Aim of the task - The answer is every line in the data below that contains the word "computer".

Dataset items
----------
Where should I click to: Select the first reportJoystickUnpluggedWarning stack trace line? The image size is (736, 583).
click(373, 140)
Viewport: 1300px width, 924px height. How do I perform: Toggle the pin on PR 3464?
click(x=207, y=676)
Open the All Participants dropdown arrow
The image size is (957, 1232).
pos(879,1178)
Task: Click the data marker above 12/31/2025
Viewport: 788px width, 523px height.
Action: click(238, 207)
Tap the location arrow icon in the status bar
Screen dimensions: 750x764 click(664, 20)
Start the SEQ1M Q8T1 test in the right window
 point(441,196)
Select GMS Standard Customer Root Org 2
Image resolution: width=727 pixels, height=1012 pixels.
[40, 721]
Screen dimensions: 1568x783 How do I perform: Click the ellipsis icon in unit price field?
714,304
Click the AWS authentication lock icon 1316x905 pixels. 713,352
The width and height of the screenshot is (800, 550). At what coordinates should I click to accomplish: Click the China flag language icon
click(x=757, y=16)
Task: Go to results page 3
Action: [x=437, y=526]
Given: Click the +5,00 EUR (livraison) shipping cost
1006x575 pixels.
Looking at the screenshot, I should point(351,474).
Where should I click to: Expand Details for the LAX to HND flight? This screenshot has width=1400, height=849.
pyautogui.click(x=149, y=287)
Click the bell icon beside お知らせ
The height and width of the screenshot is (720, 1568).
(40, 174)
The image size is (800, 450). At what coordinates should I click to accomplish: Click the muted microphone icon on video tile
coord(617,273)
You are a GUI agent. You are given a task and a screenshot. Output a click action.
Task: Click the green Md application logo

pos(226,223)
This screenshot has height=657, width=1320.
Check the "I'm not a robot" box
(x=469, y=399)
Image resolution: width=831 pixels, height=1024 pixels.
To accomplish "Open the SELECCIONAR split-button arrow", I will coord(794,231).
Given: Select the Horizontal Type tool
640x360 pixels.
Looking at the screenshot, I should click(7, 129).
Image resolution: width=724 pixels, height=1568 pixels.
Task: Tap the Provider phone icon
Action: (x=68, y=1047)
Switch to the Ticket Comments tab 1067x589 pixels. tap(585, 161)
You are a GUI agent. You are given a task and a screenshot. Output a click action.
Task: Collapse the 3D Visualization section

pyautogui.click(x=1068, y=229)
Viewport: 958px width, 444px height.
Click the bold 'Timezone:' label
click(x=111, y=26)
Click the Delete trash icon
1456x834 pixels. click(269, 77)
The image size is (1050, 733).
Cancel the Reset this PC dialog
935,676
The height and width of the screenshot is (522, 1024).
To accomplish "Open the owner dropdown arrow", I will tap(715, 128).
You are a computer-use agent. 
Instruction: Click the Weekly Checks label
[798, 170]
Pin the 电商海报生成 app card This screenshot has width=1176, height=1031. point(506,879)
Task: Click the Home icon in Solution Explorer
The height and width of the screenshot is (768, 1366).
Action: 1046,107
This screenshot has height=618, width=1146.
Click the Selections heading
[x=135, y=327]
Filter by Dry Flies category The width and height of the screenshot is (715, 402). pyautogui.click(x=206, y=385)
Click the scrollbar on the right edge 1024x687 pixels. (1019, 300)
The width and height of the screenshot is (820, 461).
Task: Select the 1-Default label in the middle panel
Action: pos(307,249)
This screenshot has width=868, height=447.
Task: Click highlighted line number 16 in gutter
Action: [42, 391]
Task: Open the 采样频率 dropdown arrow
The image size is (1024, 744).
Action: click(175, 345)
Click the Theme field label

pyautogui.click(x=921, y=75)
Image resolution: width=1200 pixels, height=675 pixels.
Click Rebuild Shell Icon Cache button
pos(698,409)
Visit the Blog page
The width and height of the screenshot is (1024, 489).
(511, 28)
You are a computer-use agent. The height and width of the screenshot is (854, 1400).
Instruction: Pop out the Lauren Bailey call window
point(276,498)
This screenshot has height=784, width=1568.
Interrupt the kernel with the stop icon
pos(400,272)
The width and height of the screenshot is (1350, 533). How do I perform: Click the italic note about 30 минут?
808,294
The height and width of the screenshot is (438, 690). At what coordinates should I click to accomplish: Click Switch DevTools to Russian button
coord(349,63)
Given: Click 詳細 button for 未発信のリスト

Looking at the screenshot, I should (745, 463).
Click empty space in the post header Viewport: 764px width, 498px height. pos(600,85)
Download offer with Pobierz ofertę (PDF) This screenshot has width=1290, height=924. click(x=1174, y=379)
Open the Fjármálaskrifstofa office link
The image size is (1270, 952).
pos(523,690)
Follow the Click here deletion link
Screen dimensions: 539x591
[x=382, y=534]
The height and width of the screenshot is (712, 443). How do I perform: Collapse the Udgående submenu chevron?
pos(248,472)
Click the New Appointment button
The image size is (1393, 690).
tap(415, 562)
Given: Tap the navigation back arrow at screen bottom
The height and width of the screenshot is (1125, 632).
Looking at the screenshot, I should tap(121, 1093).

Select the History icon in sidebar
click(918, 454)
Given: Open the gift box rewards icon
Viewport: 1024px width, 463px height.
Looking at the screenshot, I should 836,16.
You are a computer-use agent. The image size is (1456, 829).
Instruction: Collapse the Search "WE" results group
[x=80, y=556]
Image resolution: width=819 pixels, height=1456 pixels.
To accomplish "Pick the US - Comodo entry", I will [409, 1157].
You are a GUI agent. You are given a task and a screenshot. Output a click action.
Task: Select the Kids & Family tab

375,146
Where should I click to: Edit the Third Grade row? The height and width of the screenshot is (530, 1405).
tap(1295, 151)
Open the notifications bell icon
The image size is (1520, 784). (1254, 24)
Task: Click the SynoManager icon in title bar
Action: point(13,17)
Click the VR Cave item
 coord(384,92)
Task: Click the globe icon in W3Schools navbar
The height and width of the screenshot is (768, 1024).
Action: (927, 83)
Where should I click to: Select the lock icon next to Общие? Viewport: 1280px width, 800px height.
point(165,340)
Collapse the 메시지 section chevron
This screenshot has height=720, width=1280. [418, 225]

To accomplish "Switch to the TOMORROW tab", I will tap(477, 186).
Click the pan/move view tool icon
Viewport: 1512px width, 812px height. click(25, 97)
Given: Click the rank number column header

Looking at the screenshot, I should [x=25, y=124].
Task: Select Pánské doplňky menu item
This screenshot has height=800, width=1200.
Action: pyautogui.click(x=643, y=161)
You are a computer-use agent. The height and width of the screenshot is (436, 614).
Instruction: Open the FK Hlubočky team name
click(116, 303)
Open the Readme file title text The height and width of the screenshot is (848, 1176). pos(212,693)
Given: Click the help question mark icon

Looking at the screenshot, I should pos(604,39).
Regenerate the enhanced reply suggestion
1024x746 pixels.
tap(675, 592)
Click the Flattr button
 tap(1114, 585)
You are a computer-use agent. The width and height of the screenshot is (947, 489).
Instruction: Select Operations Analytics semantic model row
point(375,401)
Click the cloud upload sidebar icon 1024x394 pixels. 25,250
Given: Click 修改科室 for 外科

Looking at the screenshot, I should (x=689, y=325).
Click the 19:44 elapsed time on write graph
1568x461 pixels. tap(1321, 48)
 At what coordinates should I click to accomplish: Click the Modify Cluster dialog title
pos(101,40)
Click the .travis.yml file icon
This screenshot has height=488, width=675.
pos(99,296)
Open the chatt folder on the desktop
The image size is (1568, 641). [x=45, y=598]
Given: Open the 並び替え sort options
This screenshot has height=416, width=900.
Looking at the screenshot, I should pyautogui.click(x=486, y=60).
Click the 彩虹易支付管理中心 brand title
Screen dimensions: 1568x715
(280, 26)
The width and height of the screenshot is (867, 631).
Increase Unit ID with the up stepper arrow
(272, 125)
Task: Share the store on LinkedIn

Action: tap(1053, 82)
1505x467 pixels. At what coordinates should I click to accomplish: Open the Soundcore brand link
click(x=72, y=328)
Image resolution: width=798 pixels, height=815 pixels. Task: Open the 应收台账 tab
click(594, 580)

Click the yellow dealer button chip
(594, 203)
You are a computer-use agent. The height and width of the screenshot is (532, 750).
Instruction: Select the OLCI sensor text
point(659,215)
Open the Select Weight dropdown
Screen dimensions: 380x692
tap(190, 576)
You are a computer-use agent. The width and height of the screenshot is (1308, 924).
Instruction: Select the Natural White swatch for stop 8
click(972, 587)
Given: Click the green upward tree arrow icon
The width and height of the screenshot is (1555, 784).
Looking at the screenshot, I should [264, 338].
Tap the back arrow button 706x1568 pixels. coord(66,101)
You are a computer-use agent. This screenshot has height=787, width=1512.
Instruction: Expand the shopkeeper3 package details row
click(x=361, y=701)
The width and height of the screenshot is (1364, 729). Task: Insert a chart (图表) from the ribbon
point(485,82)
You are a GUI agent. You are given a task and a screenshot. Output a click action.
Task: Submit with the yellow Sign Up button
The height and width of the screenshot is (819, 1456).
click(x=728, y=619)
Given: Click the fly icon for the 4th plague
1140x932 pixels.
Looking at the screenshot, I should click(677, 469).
----------
Solution below -
You are a computer-use agent. 
You are a computer-use agent. The height and width of the screenshot is (854, 1400).
You are a computer-use agent. The image size is (1456, 829).
You are a computer-use agent. The height and width of the screenshot is (436, 614).
You are a computer-use agent. The width and height of the screenshot is (947, 489).
You are a computer-use agent. The height and width of the screenshot is (532, 750).
You are a computer-use agent. The width and height of the screenshot is (1308, 924).
You are a computer-use agent. This screenshot has height=787, width=1512.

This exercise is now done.